Era el segundo día de prospección para el colectivo de búsqueda independiente. La jornada volvería a arrojar resultados. Tres cuerpos más fueron localizados en el predio, sumándose al hallazgo realizado un día antes. Cuatro personas que, después de permanecer ocultas bajo tierra, iniciaban el camino de regreso a casa, esta vez con la posibilidad de recuperar un nombre, una historia y una identidad.
A unos cuantos metros del rancho se extendía un campo de béisbol donde la vida continuaba. Mientras la búsqueda avanzaba entre indicios de violencia y ausencia, los juegos seguían desarrollándose con normalidad.
—El lado oscuro siempre está del otro lado —dijo uno de los solidarios que acompañaban la jornada.
El terreno estaba dividido en numerosas habitaciones. Al fondo, el paisaje se abría en una extensión verde alimentada por las lluvias recientes.
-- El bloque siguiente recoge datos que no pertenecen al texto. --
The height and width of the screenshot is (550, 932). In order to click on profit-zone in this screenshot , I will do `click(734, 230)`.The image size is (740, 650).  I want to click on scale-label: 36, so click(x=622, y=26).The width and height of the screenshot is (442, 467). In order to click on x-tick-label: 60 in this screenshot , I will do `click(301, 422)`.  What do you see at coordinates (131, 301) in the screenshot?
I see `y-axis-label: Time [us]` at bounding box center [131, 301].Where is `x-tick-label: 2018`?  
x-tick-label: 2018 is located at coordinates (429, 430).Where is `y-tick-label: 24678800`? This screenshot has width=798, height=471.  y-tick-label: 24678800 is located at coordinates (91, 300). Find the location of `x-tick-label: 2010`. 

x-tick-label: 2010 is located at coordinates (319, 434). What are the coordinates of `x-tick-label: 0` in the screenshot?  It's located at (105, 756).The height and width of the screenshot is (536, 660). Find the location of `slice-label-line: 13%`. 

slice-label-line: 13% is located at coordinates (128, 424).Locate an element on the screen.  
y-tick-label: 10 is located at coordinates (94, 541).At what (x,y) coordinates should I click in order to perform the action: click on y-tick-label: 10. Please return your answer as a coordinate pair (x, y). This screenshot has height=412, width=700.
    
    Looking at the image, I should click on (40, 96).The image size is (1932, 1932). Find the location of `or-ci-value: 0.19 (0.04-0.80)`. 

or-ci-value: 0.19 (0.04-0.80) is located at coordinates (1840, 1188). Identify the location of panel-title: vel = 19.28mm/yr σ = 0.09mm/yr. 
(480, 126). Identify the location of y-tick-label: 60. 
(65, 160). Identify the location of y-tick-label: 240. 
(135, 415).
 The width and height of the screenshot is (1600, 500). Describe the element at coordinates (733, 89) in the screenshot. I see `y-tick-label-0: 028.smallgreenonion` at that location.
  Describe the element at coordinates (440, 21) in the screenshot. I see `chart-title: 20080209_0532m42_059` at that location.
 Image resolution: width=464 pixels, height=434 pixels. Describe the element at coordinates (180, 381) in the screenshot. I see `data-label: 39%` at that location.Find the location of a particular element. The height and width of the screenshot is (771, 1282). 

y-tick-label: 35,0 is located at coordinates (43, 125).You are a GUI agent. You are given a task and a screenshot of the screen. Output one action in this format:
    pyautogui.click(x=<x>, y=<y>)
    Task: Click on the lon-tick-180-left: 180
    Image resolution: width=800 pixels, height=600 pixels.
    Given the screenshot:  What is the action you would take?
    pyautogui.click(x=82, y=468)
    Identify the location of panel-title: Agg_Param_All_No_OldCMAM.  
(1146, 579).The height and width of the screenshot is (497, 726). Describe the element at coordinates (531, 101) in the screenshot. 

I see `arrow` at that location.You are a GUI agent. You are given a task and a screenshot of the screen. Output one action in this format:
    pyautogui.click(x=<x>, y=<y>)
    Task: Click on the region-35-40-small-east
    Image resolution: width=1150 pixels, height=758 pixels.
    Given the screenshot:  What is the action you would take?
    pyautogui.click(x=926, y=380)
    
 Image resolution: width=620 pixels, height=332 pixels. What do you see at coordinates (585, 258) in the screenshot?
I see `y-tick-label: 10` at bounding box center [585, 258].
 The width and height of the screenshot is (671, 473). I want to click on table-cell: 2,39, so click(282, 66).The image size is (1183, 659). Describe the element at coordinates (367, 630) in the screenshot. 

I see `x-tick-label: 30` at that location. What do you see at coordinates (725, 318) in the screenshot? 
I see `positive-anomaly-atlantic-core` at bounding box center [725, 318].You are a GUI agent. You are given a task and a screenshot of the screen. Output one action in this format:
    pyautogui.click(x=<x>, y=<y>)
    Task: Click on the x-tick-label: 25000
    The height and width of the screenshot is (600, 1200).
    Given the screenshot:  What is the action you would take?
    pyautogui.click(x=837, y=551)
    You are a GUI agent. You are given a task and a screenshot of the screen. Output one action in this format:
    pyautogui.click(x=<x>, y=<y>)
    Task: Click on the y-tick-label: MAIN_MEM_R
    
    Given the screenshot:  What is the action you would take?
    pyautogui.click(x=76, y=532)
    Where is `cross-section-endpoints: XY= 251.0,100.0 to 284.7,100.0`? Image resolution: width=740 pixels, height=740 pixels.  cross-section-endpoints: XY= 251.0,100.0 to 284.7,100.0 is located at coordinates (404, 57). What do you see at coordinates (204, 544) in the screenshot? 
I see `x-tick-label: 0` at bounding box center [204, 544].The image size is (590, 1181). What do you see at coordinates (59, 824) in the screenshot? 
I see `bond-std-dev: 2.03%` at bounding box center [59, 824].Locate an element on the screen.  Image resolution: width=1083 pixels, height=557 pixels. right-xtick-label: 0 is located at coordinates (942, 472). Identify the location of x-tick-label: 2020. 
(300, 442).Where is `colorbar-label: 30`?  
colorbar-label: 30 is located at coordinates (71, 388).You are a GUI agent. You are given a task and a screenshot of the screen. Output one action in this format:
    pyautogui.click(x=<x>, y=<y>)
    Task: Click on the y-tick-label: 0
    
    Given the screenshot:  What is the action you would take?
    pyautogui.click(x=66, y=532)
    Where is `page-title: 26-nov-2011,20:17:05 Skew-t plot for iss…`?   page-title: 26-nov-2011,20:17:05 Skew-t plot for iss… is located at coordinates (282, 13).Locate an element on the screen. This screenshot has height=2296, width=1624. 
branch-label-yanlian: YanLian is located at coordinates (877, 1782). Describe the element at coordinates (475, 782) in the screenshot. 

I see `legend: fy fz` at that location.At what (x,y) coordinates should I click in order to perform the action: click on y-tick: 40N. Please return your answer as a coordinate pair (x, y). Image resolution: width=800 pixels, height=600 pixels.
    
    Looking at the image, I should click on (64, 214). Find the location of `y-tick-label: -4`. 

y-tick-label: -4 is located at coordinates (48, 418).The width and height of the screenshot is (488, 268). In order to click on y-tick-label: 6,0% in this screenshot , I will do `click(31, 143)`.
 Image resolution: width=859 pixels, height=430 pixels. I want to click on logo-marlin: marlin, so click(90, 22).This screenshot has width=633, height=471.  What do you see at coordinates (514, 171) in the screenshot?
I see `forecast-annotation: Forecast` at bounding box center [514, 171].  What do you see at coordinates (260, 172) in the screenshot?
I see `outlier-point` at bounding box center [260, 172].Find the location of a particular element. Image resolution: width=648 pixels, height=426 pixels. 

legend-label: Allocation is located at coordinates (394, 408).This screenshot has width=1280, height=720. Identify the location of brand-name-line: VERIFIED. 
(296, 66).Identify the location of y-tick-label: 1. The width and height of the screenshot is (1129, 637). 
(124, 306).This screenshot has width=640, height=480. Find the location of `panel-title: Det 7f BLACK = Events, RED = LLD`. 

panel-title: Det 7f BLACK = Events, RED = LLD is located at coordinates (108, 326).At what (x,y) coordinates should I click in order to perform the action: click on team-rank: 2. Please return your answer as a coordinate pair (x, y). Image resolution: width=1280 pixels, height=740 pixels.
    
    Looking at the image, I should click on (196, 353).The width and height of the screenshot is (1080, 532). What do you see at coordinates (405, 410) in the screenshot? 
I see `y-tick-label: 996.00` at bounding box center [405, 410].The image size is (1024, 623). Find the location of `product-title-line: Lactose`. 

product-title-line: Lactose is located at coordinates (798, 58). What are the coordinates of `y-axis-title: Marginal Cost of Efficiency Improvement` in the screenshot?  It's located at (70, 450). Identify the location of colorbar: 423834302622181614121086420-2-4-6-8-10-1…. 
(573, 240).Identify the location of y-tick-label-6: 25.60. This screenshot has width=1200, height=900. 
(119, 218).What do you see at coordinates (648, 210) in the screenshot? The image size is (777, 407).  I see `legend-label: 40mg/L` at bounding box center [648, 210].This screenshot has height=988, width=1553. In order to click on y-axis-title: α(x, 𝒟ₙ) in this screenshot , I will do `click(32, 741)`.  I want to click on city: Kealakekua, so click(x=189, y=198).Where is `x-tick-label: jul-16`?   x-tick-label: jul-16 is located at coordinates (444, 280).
El rocío aún descansaba sobre la hierba y los árboles más altos proyectaban largas sombras sobre cinco caballerizas.
Fue ahí donde la tierra volvió a hablar.
Dos de las caballerizas marcaron puntos positivos. En ellas fueron localizadas dos osamentas prácticamente completas. La ropa permanecía junto a los restos. Algunos estampados seguían siendo reconocibles. También había joyería, calzado y pequeños fragmentos de una vida interrumpida. Los dientes permanecían intactos. Algunos rastros de cabello resistían todavía el paso del tiempo.
En los cráneos eran visibles restos de cinta canela adherida alrededor de la cabeza, vestigios silenciosos de la violencia que atravesaron antes de morir.
Resultaba imposible contemplar el paisaje sin pensar en el contraste. El verde de los campos, la humedad de la lluvia reciente y el canto ocasional de las aves convivían con la certeza de que aquel había sido un lugar habitado por el dolor.
En uno de los patios, más de diez pares de zapatos permanecían esparcidos sobre la tierra. Había una cachucha decorada con símbolos de juegos de azar. También varias imágenes de la Virgen de Guadalupe, colocadas aquí y allá entre los objetos abandonados, encontradas en un sitio de exterminio o de ocultamiento, la ironía de evocar la figura de una madre que conoció el sufrimiento.
Para quienes buscan y quienes documentábamos la jornada, aquella escena resultaba más perturbadora que cualquier imagen violenta y gráfica. Porque los zapatos no mostraban cuerpos, pero hablaban de ellos. Cada par sugería una ausencia. Cada objeto parecía contener una historia suspendida.
En medio del abandono, los zapatos seguían esperando a quien jamás volvió a calzarlos.
La lluvia comenzó a caer cuando la jornada llegaba a su fin. Las gotas golpeaban la tierra removida, como si también vinieran a acompañar a quienes durante años permanecieron ocultos bajo ella.
Antes de retirarse, las madres volvieron a las fosas ya cubiertas. Sobre cada punto colocaron una cruz con la imagen de Jesucristo y una leyenda sencilla: “Aquí yace un hermanito nuestro martirizado por la violencia”. Después elevaron una oración y rociaron agua bendita sobre la tierra.
No saben aún quiénes son. No conocen sus nombres ni las historias que los llevaron hasta ahí. Pero los despiden con respeto y les ofrecen aquello que ninguna persona debería perder: la certeza de que alguien los encontró, que alguien los nombrará y que alguien los espera en algún lugar.
Cuando la lluvia cesó, el sol volvió a abrirse paso entre las nubes.
Quizá era solo el fin de la tormenta. O quizá anunciaba el comienzo del regreso para quienes, después de tanto tiempo, han empezado el camino de vuelta a casa.
La consigna sigue siendo la misma: encontrarlos a todos, con vida.